Harpullia arborea, commonly known as Cooktown tulipwood in Australia, is species of flowering plant in the family Sapindaceae is native to the Indian subcontinent, Sri Lanka throughout Mainland Southeast Asia and Malesia to Queensland in Australia and the Western Pacific. It is a tree with paripinnate leaves with 6 to 10 leaflets, small pink or pale green flowers arranged in leaf axils or on old woody stems, and orange-yellow to red capsules containing shiny black seeds.

==Description==
Harpullia arborea is a tree that typically grows to a height of up to 30 m, sometimes to 40 m, with a trunk dbh of 60–70 cm, its branchlets covered with woolly brown hairs. Its leaves are paripinnate, 40–220 mm long with 6 to 10 elliptic to egg-shaped leaflets with the narrower end towards the base, mostly 100–190 mm long and 40–75 mm wide on a petiole 40–90 mm long. Separate male and female flowers are borne on the same plant, usually in racemes in leaf axils, sometimes on old wood, and are 40–220 mm long. Each flower is on a pedicel 10–50 mm long. The sepals are 6–7 mm long and covered with woolly hairs. The petals are pink or pale green and 12–14 mm long, there are 5 stamens, and the ovary is covered with soft hairs. The fruit is a broadly heart-shaped, orange-yellow to red capsule 15–23 mm long, containing shiny black seeds.

==Taxonomy==
This species was first formally described in 1837 by Francisco Manuel Blanco who gave it the name Ptelea arborea in his Flora de Filipinas. In 1887, Ludwig Adolph Timotheus Radlkofer transferred the species to Harpullia as H. arborea. The specific epithet (arborea) means 'tree-like'.

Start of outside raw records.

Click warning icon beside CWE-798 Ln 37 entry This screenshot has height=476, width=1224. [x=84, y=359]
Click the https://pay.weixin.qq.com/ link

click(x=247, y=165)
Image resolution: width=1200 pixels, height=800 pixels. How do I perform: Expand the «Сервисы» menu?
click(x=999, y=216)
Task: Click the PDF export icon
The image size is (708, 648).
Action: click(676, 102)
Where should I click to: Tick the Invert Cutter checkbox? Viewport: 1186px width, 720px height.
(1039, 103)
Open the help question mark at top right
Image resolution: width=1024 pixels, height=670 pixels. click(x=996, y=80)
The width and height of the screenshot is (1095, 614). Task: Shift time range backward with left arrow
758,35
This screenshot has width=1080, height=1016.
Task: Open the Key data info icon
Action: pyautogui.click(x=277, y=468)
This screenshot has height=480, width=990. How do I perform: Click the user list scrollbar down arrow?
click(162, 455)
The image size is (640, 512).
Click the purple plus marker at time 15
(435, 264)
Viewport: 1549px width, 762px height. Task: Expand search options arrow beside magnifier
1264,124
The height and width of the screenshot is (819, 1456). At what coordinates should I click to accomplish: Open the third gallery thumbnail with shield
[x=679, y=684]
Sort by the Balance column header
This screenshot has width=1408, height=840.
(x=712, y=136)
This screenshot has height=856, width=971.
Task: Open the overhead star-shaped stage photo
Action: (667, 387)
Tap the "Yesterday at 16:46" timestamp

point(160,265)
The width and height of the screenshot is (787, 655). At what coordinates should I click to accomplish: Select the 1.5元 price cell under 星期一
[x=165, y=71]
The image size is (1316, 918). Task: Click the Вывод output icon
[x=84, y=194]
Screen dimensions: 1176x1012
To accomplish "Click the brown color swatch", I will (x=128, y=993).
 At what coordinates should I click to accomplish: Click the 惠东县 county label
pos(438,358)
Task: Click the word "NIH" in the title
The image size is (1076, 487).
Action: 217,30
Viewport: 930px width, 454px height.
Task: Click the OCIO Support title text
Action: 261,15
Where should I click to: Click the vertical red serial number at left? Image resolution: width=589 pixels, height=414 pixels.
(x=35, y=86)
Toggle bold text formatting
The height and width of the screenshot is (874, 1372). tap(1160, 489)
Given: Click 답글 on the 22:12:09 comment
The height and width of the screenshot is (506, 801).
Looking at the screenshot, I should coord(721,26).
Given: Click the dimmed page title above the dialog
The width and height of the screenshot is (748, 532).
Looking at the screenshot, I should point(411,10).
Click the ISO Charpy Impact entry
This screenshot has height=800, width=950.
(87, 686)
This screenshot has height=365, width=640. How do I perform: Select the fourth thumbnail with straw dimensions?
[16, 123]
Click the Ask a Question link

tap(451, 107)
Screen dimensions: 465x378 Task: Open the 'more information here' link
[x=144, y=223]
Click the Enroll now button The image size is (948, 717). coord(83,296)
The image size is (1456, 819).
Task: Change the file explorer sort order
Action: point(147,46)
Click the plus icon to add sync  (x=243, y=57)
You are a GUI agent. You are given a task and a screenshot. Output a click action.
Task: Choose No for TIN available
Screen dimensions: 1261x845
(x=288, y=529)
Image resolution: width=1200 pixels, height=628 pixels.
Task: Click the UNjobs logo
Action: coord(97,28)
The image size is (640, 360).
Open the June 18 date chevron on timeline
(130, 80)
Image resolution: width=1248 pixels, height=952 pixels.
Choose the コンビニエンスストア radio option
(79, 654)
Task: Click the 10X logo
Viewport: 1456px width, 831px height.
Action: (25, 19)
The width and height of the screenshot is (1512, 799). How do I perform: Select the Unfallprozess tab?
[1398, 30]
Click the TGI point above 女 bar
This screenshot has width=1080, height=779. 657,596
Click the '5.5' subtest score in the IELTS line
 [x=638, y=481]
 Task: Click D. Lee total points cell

==Distribution and habitat==
Harpullia arborea usually grows in rainforest or monsoon forest in India, Bangladesh, Borneo, Cambodia, Fiji, Indonesia, Peninsular Malaysia, Nepal, New Guinea, the Philippines, Australia, Samoa, the Solomon Islands, Sri Lanka, Thailand, Tonga, Vanuatu and Vietnam. In New Guinea, it has been recorded in Madang, Morobe, the New Guinea Highlands, Milne Bay, New Britain and Bougainville. In Australia, it occurs from the Kutini-Payamu National Park on Cape York Peninsula to Cardwell in north-east Queensland.